The task>
Where a line below holds the string "computer", copy that line.

Records supplied>
== Segment start ==

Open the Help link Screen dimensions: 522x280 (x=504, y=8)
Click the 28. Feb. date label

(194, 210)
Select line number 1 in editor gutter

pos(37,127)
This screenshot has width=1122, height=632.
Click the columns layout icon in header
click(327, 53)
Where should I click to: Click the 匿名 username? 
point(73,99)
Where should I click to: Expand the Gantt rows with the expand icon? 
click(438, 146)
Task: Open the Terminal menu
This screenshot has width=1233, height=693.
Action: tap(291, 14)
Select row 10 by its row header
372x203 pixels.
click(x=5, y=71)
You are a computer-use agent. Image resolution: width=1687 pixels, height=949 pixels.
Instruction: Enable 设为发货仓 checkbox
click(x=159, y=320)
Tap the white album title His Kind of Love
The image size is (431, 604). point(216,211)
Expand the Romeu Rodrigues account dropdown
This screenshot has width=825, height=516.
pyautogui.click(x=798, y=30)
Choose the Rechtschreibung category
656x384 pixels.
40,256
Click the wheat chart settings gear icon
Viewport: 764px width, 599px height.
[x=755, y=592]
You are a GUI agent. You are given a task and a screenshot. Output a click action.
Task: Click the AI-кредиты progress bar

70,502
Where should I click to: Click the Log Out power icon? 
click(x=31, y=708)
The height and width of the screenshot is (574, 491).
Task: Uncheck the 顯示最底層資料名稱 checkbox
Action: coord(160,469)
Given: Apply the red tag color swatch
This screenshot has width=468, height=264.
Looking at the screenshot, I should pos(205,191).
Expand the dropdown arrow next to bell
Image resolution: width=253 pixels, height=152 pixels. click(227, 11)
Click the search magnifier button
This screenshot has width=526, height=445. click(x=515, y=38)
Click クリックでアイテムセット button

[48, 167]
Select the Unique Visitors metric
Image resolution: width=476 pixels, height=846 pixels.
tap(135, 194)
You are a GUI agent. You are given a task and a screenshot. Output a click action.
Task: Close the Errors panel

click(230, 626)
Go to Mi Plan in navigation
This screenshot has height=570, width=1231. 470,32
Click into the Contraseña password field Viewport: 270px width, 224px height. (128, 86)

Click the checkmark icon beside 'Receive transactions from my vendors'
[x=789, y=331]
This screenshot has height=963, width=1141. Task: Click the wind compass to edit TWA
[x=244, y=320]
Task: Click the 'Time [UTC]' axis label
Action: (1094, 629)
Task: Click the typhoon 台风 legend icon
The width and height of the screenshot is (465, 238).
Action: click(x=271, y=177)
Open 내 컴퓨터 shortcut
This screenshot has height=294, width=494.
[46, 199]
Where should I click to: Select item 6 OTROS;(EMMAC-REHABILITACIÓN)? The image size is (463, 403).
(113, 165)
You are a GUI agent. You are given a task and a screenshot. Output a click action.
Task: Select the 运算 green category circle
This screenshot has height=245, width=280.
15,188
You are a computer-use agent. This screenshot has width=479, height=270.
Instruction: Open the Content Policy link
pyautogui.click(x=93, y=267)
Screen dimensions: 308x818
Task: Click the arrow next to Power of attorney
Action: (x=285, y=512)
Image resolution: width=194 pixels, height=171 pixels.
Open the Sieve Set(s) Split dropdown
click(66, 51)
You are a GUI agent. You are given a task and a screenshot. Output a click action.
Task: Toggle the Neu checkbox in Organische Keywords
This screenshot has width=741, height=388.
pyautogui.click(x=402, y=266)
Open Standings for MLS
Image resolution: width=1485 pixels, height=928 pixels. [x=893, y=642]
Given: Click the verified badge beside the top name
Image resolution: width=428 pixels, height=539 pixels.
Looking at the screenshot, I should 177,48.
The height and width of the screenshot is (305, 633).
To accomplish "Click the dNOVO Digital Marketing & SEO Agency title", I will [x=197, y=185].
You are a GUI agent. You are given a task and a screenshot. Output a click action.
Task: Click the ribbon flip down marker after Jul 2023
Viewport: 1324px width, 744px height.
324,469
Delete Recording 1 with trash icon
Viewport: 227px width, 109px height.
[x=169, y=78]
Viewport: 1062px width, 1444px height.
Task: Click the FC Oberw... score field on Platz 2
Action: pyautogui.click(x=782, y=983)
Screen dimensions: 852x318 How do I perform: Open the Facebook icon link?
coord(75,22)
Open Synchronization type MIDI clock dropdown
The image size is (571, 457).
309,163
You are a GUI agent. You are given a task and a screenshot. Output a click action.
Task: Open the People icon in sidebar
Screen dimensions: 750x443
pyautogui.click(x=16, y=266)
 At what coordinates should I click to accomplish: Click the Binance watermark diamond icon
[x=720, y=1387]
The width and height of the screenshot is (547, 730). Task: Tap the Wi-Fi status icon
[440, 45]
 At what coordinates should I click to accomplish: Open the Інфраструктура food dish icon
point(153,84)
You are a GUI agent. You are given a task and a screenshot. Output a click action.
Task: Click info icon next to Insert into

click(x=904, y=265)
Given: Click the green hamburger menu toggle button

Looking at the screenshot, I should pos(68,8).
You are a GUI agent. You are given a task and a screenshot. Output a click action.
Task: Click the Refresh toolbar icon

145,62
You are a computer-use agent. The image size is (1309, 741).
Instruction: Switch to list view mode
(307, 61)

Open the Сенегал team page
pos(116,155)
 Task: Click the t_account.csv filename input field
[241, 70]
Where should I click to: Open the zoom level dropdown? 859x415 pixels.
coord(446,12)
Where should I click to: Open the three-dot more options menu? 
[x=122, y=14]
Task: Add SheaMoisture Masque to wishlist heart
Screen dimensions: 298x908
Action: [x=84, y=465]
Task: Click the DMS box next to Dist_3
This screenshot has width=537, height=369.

== Segment end ==

Response area>
You are a computer-use agent. Image resolution: width=1687 pixels, height=949 pixels.
You are a computer-use agent. This screenshot has width=479, height=270.
You are a computer-use agent. The image size is (1309, 741).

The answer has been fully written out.